### Required actions
[1] Using the Medicare TRR text below, decide whether each statement agrees with it. Answer yes or no and quote the deciding words. (a) CMS sends the Daily TRR to plans seven days a week. (b) A TRC of 000 means no reportable data exists since the previous file. (c) The TRR has been generated daily since April 2011.
[2] Answer these questions from the Medicare TRR text below.
(a) Which agency produces the TRR?
(b) What does TRC stand for?
(c) What three sources of an enrollment do the flags on the Daily TRR identify?

### Text segment

Health Care Law

What Is a TRR Code? Transaction Reply Codes for Medicare

Learn how Medicare's daily TRR works and what Transaction Reply Codes mean for eligibility, premiums, and low-income subsidy updates from CMS.

The Transaction Reply Report (TRR) is a data file produced by the Centers for Medicare & Medicaid Services (CMS) that provides Medicare Advantage (MA) organizations and Part D plan sponsors with feedback on enrollment transactions they have submitted. Since April 2011, the TRR has been generated on a daily basis and is the primary mechanism through which plans learn whether their submitted transactions were accepted, rejected, or modified by CMS systems. Each transaction on the report is accompanied by a Transaction Reply Code (TRC), a numeric code that tells the plan exactly what happened to that transaction and why.

How the Daily TRR Works

CMS transmits the Daily TRR to plans Monday through Saturday. The file captures every action that initiates or changes a beneficiary’s enrollment status or payment information. When a plan submits a transaction to CMS, the Daily TRR returns that transaction back to the plan along with a TRC indicating the result. This immediate feedback loop allows plans to confirm accepted enrollments, identify rejected transactions, and reconcile their records against what CMS has on file.

The Daily TRR also includes indicators for beneficiary characteristics that affect enrollment and payment, such as hospice status, end-stage renal disease (ESRD) status, institutional or nursing home certification, and Low-Income Subsidy (LIS) levels. Flags for the source of an enrollment — whether it came from an auto-enrollment, a beneficiary’s own election, or a CMS reassignment — are included as well.1HHS.gov. CMS Letter on Daily TRR Implementation, February 24, 2011

If a plan receives a Daily TRR with a TRC of 000, that is a null indicator meaning no reportable data exists for the period since the previous file. Plans can discard these files without taking any action.1HHS.gov. CMS Letter on Daily TRR Implementation, February 24, 2011

Transaction Reply Codes (TRCs)

TRCs are the numeric codes that appear on the Daily TRR to communicate the outcome of each transaction. They are grouped into several categories depending on the type of transaction involved.

### Data for review
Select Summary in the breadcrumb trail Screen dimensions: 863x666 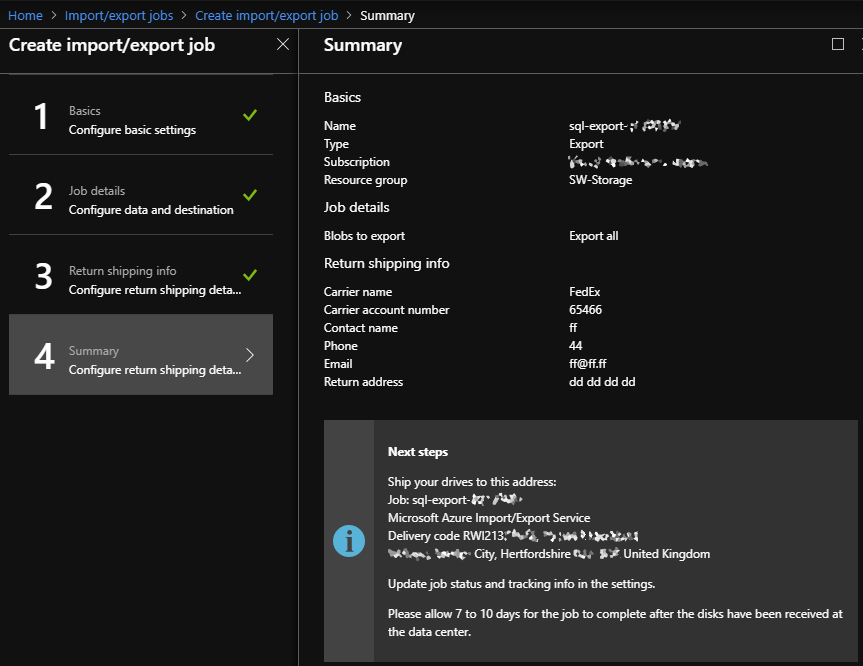[x=387, y=15]
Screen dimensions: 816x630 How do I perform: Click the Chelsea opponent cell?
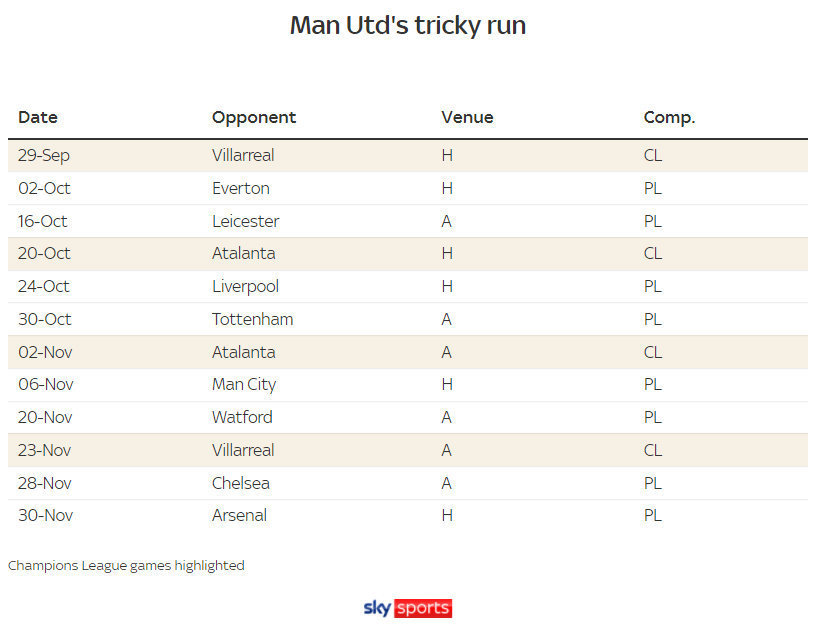pyautogui.click(x=241, y=483)
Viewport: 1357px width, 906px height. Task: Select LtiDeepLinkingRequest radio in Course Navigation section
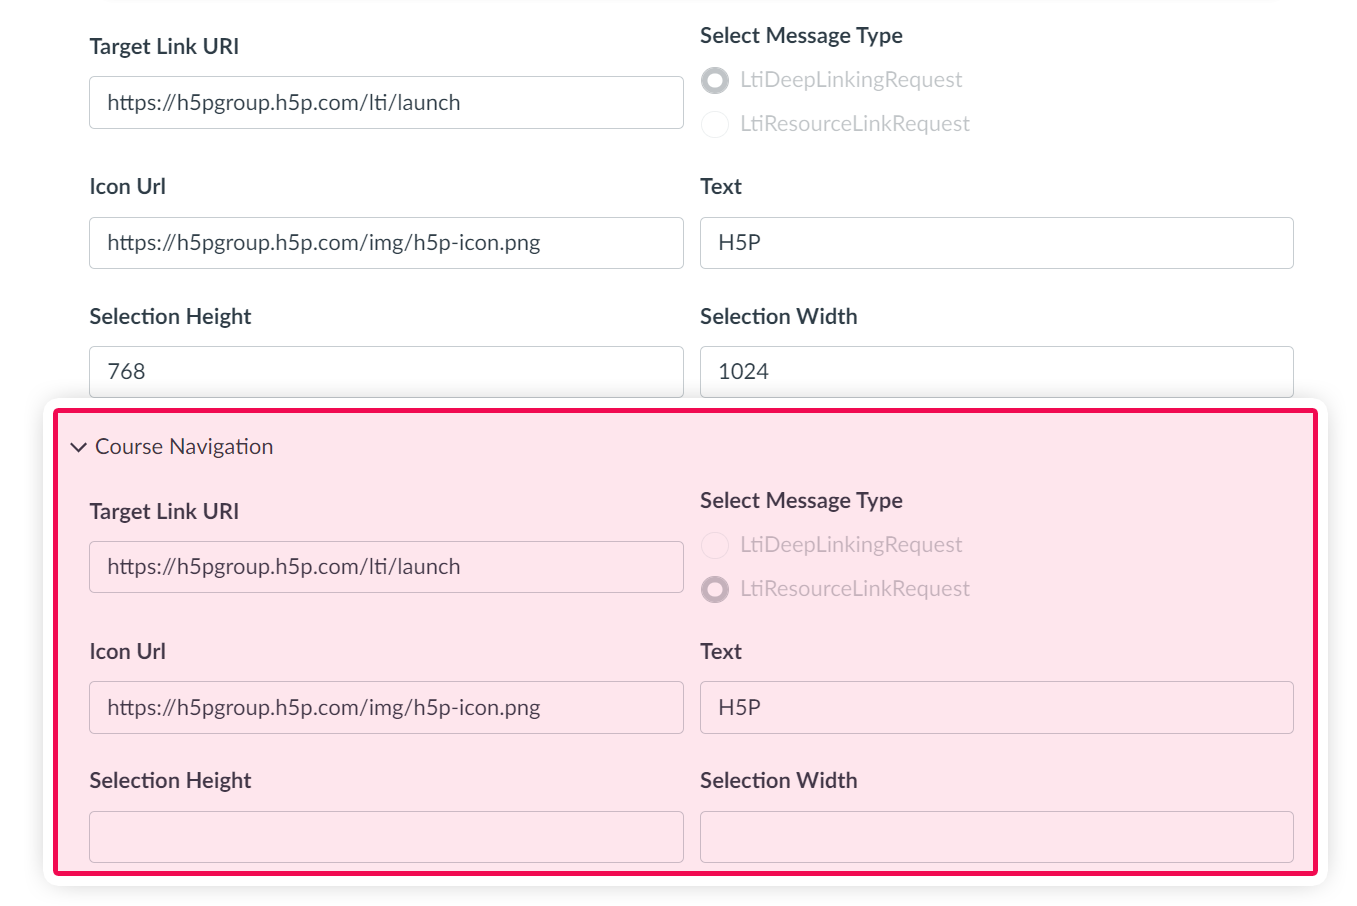point(715,545)
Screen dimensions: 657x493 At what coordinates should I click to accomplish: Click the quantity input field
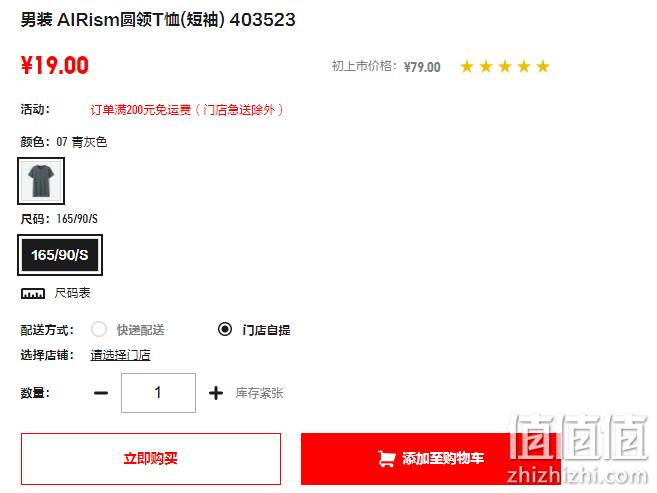click(158, 393)
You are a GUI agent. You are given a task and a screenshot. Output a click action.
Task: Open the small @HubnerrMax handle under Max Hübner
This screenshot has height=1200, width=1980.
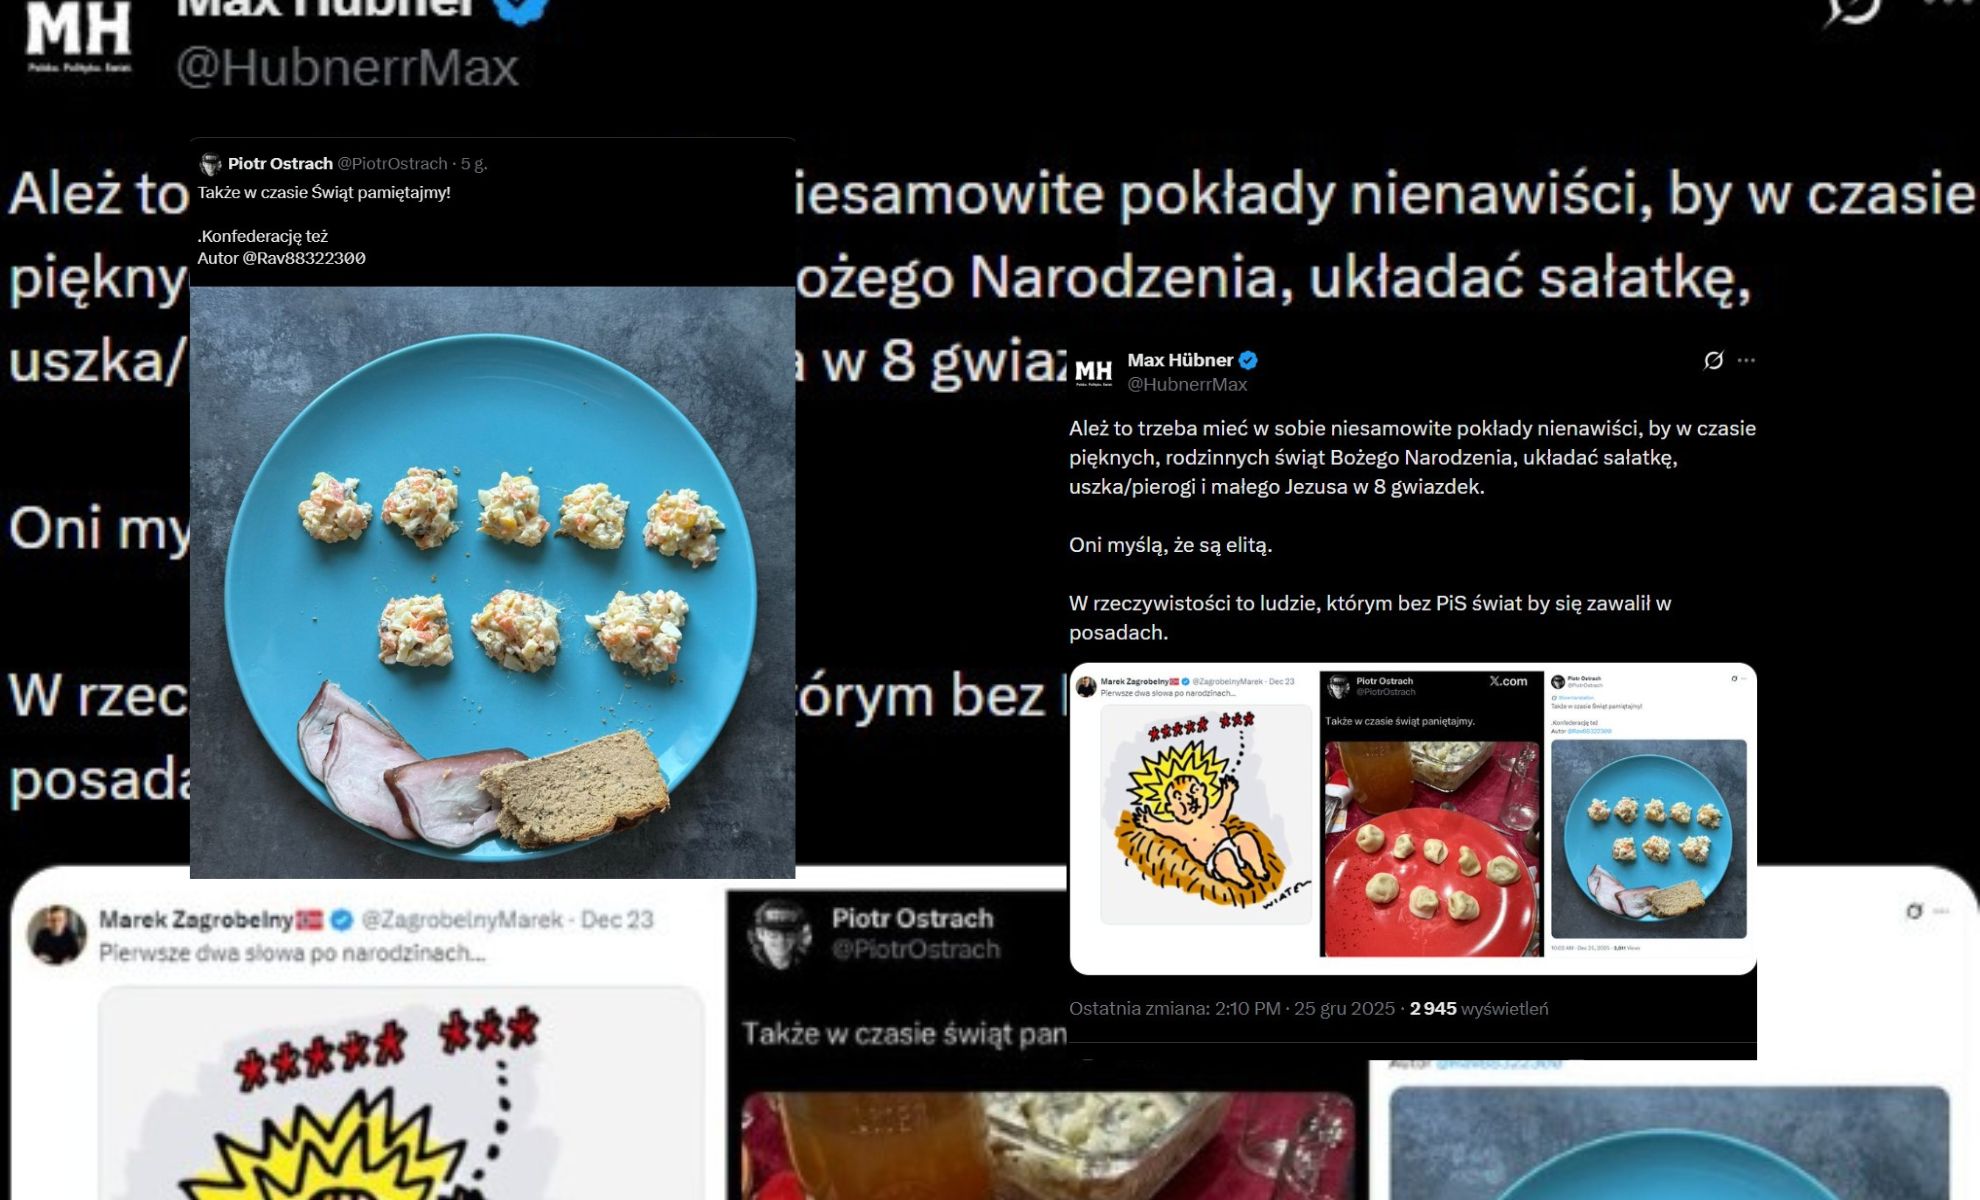point(1187,384)
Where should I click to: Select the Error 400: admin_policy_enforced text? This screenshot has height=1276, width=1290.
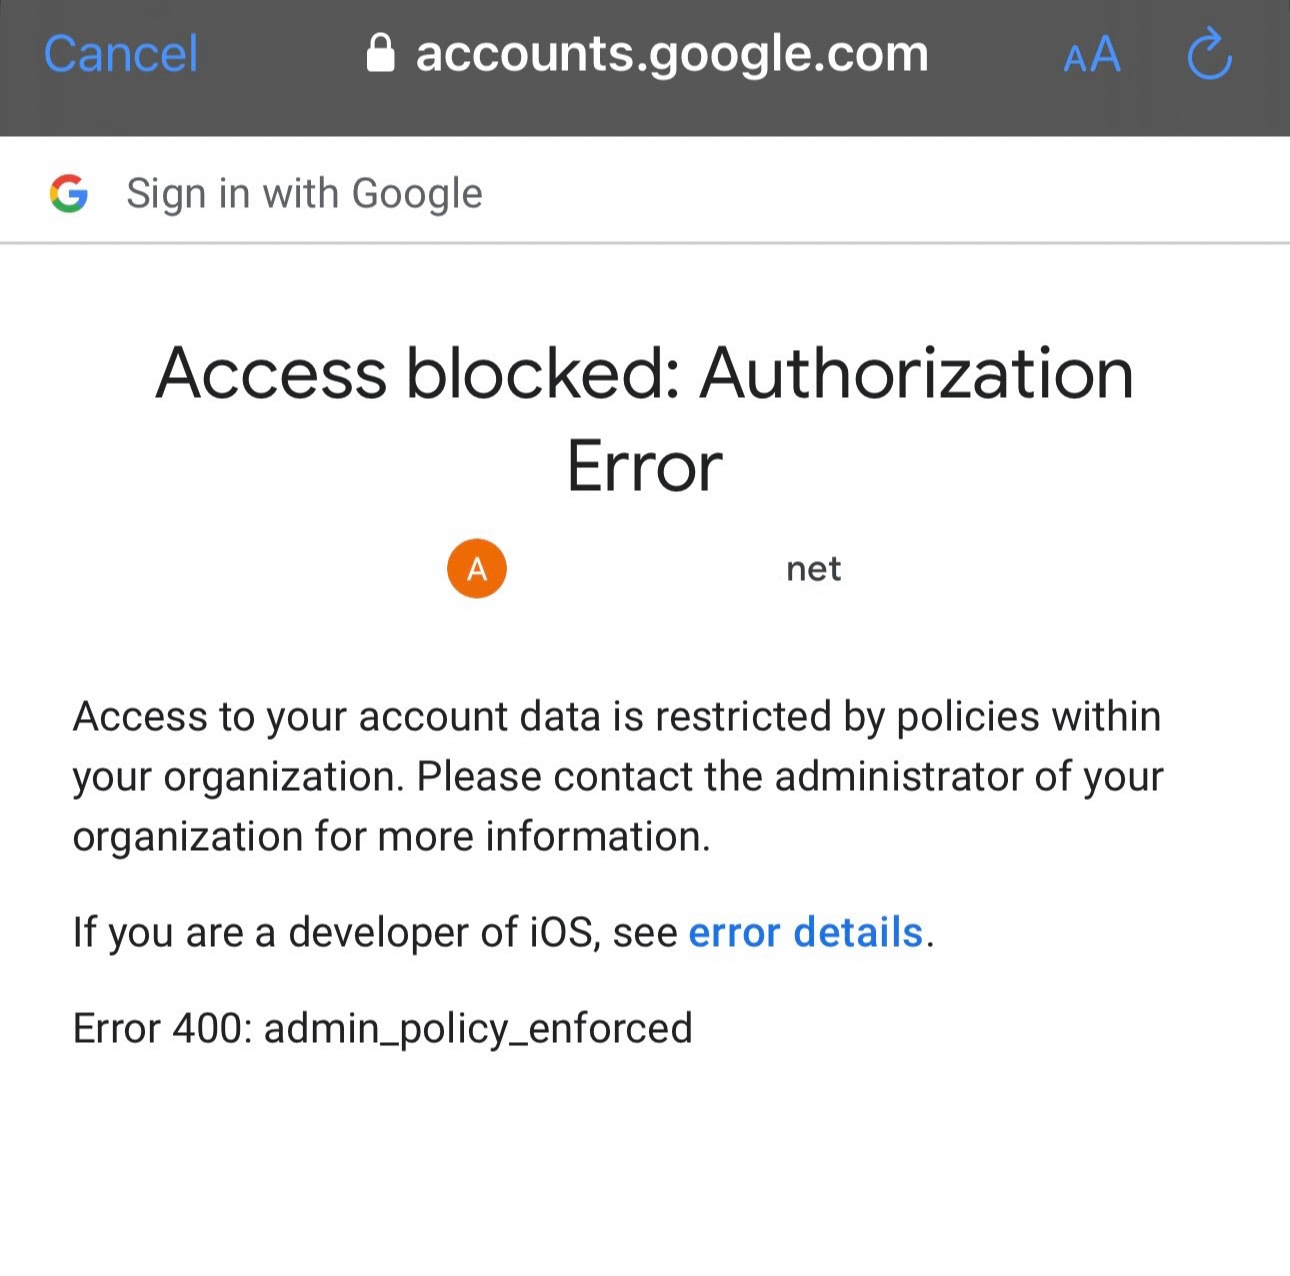(x=383, y=1028)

### Exercise solutions
[1]
(a) No: "CMS transmits the Daily TRR to plans Monday through Saturday."
(b) Yes: "that is a null indicator meaning no reportable data exists for the period since the previous file."
(c) Yes: "Since April 2011, the TRR has been generated on a daily basis"

[2]
(a) The Centers for Medicare & Medicaid Services (CMS)
(b) Transaction Reply Code
(c) An auto-enrollment, a beneficiary's own election, or a CMS reassignment